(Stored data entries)
* * * *

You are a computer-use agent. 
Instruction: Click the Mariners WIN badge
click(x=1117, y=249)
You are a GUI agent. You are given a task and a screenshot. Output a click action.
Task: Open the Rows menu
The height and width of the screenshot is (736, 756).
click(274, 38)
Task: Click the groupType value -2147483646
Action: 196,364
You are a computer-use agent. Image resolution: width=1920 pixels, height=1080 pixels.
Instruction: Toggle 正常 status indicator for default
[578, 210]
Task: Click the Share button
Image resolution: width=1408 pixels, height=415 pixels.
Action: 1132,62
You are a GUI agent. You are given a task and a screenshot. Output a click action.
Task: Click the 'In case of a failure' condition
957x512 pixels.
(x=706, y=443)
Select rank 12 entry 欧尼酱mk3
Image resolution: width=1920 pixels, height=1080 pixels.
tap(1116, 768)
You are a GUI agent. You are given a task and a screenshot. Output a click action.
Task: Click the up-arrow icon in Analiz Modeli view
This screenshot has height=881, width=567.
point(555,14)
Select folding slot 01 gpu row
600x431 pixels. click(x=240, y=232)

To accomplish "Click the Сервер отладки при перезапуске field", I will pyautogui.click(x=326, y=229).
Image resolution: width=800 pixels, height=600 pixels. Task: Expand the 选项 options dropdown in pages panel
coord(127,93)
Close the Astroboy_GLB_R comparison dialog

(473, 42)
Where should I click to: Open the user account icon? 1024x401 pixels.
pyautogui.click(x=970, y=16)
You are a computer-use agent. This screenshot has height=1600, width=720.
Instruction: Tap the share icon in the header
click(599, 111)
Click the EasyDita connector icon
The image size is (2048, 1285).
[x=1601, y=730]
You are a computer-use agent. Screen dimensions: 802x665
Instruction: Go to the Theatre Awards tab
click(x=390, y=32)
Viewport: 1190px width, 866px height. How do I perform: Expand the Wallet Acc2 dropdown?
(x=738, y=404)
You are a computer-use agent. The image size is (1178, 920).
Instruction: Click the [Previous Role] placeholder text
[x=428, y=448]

* * * *

*Exercise brief*.
Restate word for word the entries above, starting at the line with "Task: Open the Rows menu" and ending at the line with "You are a computer-use agent. Image", inclusive, and no others.

*Solution to the problem*.
Task: Open the Rows menu
The height and width of the screenshot is (736, 756).
click(274, 38)
Task: Click the groupType value -2147483646
Action: 196,364
You are a computer-use agent. Image resolution: width=1920 pixels, height=1080 pixels.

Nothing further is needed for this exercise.